Nel seguito una rassegna delle fonti alternative principali.

Biodisel
Si ottiene principalmente da oli vegetali di colza, soia e girasoli ed è in forma liquida. Si può usare al posto o insieme al gasolio come carburante nel settore dei trasporti o come combustibile per il riscaldamento, senza il bisogno di modificare caldaie e motori. Grazie alla presenza di ossigeno nella sua molecola (11%), la combustione è migliore, non contiene idrocarburi nè zolfo.

Bioetanolo
Si può produrre grazie a un processo di fermentazione delle biomasse, cioè prodotti agricoli ricchi di carboidrati e zuccheri, tipo cereali, amidacei. Il bioetanolo può essere usato come componente per benzine e può essere aggiunto in quantità pari al 20% senza modificare il motore.

Biogas
Si tratta di un gas naturale prodotto dalla fermentazione anaerobica di reflui animali, biomasse vegetali e scarti di industrie agro-alimentari. Il biogas è usato come combustibile per l’alimentazione di cogeneratori per la generazione di energia elettrica e calore e può anche essere usato per la trazione, dopo essere stato purificato a metano al 95%.

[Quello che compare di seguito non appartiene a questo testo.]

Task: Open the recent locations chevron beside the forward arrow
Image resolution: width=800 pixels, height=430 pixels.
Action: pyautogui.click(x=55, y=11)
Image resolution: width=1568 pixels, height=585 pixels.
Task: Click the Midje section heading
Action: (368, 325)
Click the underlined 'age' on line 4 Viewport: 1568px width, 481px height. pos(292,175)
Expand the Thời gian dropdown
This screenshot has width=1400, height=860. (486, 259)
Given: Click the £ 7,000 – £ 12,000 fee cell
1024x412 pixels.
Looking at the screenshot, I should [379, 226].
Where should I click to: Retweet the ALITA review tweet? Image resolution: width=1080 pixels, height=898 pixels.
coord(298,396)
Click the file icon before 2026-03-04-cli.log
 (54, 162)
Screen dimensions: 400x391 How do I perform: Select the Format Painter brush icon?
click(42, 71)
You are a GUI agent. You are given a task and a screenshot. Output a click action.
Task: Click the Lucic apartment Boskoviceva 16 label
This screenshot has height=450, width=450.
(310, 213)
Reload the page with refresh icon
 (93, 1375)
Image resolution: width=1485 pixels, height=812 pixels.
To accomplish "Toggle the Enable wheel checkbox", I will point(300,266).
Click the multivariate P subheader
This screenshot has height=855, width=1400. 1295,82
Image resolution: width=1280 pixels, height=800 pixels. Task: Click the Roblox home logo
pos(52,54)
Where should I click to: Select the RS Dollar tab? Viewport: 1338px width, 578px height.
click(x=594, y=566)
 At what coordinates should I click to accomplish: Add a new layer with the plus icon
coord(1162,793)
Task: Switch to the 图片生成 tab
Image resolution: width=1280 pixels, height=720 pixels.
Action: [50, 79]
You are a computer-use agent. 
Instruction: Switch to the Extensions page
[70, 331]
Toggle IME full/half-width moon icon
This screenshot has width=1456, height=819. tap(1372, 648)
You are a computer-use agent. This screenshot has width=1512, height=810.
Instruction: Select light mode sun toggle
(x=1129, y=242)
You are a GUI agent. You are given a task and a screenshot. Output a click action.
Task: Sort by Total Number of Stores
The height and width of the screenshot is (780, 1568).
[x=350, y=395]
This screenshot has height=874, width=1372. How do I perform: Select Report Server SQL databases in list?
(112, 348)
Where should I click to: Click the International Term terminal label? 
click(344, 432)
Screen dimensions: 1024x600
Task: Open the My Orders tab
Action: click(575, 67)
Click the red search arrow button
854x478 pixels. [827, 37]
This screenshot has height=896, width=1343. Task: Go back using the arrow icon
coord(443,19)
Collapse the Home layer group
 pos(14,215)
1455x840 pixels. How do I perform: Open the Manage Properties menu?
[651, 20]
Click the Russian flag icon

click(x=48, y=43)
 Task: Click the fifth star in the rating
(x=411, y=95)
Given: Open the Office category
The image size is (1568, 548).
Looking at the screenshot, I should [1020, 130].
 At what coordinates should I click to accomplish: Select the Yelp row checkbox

Olio combustibile vegetale
Usato soprattutto in Germania e Austria, l’olio vegetale puro serve per alimentare motori diesel statici per produrre energia elettrica ed energia termica in mini impianti di cogenerazione. Al contrario del biodisel, che per essere prodotto ha bisogno di numerosi passaggi di lavorazione, l’olio combustibile viene prodotto direttamente con la semplice pressatura dei semi. Il prodotto di scarto viene usato per l’alimentazione di animali.